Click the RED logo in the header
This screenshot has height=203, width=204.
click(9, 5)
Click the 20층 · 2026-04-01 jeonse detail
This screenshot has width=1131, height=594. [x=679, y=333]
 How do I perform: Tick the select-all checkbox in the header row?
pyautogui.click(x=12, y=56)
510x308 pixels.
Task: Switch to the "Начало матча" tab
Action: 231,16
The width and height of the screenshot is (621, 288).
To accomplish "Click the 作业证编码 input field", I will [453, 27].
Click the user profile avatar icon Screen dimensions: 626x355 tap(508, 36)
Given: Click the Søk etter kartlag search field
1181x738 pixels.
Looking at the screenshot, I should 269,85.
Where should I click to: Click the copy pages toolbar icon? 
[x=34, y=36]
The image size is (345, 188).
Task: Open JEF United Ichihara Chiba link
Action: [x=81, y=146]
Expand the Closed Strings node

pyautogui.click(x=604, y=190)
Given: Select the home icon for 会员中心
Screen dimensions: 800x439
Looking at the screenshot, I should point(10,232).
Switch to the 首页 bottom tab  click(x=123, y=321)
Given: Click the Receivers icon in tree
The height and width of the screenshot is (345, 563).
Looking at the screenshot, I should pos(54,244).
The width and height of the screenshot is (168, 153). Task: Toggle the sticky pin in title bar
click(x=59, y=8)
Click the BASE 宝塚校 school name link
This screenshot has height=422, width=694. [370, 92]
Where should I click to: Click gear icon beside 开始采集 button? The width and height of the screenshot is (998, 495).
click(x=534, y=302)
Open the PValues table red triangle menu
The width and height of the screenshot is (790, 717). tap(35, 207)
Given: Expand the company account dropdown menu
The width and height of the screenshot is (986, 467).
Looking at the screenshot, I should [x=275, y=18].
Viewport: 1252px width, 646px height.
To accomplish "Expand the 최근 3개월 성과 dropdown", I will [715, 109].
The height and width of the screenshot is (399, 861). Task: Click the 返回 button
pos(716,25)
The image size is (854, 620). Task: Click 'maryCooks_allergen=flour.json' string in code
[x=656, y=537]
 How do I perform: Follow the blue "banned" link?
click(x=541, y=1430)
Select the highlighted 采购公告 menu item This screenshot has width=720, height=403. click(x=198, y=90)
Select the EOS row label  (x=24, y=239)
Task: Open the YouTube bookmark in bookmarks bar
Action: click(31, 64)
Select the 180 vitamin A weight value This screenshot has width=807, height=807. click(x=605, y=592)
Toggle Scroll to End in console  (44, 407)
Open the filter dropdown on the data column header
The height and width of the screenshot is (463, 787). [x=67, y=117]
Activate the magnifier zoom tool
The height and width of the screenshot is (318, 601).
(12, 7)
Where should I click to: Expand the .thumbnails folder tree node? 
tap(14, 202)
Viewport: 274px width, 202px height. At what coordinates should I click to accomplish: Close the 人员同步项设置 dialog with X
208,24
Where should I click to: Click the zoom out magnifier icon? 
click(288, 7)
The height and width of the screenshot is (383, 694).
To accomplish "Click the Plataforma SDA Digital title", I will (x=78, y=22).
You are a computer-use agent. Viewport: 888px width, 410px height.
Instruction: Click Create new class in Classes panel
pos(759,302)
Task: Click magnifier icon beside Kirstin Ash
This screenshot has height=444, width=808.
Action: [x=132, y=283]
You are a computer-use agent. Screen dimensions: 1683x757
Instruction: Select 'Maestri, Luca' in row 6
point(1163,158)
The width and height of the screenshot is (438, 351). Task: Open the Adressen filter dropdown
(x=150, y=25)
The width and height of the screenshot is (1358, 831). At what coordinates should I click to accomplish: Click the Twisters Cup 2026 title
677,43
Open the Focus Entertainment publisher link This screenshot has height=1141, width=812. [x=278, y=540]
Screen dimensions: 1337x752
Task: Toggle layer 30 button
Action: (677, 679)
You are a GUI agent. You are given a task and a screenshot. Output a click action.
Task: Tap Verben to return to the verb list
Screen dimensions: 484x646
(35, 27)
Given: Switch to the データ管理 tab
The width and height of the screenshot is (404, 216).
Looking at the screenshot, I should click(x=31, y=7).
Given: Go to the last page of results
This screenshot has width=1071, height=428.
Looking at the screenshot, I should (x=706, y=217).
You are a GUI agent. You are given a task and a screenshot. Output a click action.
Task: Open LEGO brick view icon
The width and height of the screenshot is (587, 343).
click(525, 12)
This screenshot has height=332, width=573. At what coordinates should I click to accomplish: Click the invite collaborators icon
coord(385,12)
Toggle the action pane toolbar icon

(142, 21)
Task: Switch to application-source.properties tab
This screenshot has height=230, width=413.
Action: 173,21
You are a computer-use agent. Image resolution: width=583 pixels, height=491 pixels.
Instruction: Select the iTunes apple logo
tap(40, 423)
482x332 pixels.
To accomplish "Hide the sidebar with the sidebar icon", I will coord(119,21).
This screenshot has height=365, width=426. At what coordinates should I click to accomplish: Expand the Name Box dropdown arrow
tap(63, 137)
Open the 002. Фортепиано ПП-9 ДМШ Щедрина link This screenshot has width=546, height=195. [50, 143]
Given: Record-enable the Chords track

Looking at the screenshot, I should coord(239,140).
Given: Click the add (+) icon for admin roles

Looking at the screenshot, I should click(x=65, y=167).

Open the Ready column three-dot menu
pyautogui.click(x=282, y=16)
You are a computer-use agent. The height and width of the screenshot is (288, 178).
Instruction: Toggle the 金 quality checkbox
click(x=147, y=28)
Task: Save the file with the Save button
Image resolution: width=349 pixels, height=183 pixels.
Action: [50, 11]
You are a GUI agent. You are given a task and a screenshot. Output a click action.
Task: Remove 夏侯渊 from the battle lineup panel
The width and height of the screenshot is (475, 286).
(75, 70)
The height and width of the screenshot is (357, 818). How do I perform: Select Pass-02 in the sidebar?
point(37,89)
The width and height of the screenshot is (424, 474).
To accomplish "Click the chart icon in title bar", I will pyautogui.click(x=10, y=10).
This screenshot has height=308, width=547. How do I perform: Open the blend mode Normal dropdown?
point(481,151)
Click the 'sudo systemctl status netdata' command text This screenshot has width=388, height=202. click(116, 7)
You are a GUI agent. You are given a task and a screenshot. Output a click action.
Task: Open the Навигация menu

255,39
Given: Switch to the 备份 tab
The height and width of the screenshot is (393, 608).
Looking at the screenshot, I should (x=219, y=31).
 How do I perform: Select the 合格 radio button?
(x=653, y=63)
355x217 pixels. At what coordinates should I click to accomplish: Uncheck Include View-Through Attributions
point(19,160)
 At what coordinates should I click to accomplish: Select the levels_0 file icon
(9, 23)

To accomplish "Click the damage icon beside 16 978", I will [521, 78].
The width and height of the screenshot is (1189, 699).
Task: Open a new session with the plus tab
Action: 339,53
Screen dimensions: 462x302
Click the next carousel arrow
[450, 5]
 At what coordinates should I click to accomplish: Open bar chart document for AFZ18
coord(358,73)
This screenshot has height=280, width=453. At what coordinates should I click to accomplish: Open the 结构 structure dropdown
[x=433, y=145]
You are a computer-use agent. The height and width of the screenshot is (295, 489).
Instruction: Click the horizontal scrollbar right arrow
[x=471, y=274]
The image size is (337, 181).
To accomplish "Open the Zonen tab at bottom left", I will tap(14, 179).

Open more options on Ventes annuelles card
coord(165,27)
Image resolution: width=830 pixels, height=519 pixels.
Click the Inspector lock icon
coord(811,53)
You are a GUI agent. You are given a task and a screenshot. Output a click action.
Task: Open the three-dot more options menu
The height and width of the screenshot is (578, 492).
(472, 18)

:::

» **Instructions for the task**:
Quote the records above exactly, from the first line through the line containing "Switch to the 首页", and nothing more.

» **Solved exercise**:
Click the RED logo in the header
This screenshot has height=203, width=204.
click(9, 5)
Click the 20층 · 2026-04-01 jeonse detail
This screenshot has width=1131, height=594. [x=679, y=333]
 How do I perform: Tick the select-all checkbox in the header row?
pyautogui.click(x=12, y=56)
510x308 pixels.
Task: Switch to the "Начало матча" tab
Action: 231,16
The width and height of the screenshot is (621, 288).
To accomplish "Click the 作业证编码 input field", I will [453, 27].
Click the user profile avatar icon Screen dimensions: 626x355 tap(508, 36)
Given: Click the Søk etter kartlag search field
1181x738 pixels.
Looking at the screenshot, I should 269,85.
Where should I click to: Click the copy pages toolbar icon? 
[x=34, y=36]
The image size is (345, 188).
Task: Open JEF United Ichihara Chiba link
Action: [x=81, y=146]
Expand the Closed Strings node

pyautogui.click(x=604, y=190)
Given: Select the home icon for 会员中心
Screen dimensions: 800x439
Looking at the screenshot, I should point(10,232).
Switch to the 首页 bottom tab  click(x=123, y=321)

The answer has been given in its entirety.